Auch Lothar Tabery hätte sich eine bessere Kommunikation gewünscht. Die bestehende vertragliche Vereinbarung in Bezug auf Veränderungen am Grundschulgebäude sei von der Stadtverwaltung völlig ignoriert und offensichtlich der Politik gegenüber nicht kommuniziert worden. Tabery weist zudem darauf hin, dass die Stadt unzulässigerweise ein Ingenieurbüro mit Ausführungsplanungen beauftragt habe, wodurch Kosten in Höhe von weiteren 20.000 Euro entstanden seien.

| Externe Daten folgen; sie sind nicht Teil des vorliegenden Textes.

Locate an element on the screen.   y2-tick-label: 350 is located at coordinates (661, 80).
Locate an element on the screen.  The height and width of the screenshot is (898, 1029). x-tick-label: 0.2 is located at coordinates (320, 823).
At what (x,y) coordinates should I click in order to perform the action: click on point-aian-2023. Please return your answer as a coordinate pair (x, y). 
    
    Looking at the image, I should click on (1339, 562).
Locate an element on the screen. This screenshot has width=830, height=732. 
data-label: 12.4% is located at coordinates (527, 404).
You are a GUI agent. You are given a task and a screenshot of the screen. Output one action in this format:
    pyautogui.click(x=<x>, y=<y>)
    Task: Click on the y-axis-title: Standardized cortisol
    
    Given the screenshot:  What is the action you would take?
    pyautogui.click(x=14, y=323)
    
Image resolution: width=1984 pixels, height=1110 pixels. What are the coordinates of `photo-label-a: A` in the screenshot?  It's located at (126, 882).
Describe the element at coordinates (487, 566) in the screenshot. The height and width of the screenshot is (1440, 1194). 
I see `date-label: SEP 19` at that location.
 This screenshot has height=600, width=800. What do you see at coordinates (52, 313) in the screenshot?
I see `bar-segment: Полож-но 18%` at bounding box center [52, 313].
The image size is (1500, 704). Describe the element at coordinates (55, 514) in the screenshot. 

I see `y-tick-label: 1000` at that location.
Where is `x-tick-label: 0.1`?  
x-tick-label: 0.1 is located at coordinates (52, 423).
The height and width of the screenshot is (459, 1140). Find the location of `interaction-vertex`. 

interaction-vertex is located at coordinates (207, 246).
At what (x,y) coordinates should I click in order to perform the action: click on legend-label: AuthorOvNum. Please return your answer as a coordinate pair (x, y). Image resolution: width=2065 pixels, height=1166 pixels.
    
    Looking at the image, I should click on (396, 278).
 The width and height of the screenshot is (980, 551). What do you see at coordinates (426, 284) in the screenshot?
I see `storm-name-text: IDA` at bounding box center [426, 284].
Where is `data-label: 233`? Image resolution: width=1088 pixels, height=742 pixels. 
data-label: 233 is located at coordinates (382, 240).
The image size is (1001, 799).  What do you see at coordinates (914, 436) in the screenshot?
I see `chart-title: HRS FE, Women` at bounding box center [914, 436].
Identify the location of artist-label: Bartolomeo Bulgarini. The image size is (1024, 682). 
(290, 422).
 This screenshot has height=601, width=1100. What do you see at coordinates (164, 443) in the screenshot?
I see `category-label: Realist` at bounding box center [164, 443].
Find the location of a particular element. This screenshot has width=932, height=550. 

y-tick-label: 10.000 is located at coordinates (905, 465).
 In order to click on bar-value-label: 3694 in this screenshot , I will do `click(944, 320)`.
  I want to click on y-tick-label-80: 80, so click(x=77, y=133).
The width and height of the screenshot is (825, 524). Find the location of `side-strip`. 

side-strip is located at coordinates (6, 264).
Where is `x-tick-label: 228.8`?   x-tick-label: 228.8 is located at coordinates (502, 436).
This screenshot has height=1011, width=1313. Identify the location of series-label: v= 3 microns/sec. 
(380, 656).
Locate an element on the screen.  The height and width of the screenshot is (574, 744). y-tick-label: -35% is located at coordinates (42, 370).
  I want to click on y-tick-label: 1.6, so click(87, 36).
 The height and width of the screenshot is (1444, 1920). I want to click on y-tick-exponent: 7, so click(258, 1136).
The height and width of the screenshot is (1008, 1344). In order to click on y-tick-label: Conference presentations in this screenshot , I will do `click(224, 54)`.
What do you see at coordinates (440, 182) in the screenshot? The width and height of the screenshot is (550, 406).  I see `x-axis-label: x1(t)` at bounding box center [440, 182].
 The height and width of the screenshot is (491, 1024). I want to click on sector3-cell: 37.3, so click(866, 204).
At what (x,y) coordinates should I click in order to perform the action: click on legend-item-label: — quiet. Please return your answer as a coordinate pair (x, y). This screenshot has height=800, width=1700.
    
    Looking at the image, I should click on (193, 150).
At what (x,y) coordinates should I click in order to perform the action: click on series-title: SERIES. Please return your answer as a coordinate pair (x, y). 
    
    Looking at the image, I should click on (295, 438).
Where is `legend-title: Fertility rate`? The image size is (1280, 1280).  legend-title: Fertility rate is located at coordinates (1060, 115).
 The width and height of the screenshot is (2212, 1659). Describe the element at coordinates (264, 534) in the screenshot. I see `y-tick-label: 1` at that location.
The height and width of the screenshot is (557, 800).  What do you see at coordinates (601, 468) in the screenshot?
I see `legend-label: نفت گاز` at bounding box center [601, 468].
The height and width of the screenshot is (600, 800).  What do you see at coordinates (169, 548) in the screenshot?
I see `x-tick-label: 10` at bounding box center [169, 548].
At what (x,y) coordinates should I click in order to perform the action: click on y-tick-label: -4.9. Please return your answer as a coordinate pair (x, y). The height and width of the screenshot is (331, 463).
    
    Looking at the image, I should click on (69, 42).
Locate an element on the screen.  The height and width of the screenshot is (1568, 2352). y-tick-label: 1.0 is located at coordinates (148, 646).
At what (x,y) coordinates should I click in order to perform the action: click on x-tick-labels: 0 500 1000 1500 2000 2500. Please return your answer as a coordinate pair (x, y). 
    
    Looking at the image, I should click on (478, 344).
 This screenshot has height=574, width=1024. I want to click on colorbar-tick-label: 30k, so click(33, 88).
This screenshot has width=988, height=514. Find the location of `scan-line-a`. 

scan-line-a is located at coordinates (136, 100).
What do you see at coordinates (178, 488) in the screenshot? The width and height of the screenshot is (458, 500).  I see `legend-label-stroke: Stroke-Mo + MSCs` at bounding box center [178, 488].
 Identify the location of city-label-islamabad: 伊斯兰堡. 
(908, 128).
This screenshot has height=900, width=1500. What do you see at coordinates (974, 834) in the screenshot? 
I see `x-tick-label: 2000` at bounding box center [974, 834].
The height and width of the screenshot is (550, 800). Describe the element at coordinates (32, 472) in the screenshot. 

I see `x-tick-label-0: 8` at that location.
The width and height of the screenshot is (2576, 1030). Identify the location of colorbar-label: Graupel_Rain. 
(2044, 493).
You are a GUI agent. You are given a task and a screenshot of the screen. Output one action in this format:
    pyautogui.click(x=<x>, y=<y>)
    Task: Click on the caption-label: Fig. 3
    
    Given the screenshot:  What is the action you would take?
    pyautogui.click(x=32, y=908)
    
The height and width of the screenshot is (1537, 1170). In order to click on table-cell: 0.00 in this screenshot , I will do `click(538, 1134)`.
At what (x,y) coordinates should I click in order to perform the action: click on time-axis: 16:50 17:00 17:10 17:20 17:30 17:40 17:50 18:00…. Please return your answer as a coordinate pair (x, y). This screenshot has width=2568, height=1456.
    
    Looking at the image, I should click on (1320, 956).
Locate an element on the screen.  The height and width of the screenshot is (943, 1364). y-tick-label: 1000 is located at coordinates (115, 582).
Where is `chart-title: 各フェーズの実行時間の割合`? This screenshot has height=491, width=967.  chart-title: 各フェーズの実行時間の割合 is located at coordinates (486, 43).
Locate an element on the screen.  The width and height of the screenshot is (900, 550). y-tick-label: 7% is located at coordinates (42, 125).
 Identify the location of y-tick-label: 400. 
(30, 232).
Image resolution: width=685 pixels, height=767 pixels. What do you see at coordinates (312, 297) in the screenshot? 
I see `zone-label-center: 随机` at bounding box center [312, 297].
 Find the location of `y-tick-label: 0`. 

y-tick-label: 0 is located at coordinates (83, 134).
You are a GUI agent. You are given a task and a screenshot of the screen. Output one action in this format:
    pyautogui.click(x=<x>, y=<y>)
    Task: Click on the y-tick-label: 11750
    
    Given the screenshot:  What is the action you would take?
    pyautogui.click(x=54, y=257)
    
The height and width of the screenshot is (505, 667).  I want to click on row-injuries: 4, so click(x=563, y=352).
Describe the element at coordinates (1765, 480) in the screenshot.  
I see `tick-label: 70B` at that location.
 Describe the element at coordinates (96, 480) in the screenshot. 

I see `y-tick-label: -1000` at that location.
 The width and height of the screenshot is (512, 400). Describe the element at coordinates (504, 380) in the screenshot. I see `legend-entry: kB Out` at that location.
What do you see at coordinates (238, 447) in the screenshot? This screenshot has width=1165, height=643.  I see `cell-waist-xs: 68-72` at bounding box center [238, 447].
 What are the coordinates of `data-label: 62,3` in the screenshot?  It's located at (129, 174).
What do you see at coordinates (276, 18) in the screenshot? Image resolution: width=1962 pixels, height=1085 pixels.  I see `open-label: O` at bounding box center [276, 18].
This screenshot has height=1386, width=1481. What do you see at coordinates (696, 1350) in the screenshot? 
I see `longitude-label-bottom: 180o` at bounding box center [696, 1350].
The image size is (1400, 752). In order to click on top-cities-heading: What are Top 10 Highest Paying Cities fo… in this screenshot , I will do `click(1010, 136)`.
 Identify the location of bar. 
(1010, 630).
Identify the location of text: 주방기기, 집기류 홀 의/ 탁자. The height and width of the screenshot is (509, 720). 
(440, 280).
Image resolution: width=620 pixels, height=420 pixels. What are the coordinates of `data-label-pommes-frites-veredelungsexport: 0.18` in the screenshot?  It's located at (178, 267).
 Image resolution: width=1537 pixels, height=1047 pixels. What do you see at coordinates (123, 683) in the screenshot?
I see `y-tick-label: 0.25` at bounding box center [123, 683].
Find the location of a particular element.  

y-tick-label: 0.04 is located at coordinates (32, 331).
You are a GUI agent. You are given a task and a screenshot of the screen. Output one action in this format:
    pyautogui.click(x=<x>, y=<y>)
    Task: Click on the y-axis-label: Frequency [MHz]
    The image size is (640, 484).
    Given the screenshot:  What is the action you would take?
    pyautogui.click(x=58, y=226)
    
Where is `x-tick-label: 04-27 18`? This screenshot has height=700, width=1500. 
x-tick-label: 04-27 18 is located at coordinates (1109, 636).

Hannebacher habe zudem nicht erwähnt, dass Tabery am 20. April 2023 in der Bürgermeistersprechstunde nochmals auf das Thema aufmerksam machte und ferner auf eine Forschungsarbeit der Unfallkasse NRW hingewiesen habe, nach der - besonders in Grundschulen - Raumlüftung über die klassische Fensterlüftung völlig ausreichend sei.

Zu diesem Zeitpunkt wäre eine Aufhebung der laufenden Ausschreibung noch ohne Schadensersatzansprüche möglich gewesen, so Tabery. „Die hohen Kosten wären vermeidbar gewesen, wenn die Stadtverwaltung bereits zu Beginn der Planungsabsicht Kontakt mit mir aufgenommen hätte“, sagt der Architekt.

 

Ein angefragtes Statement vom Bürgermeister zum Sachverhalt hat die Redaktion bis Redaktionsschluss nicht bekommen.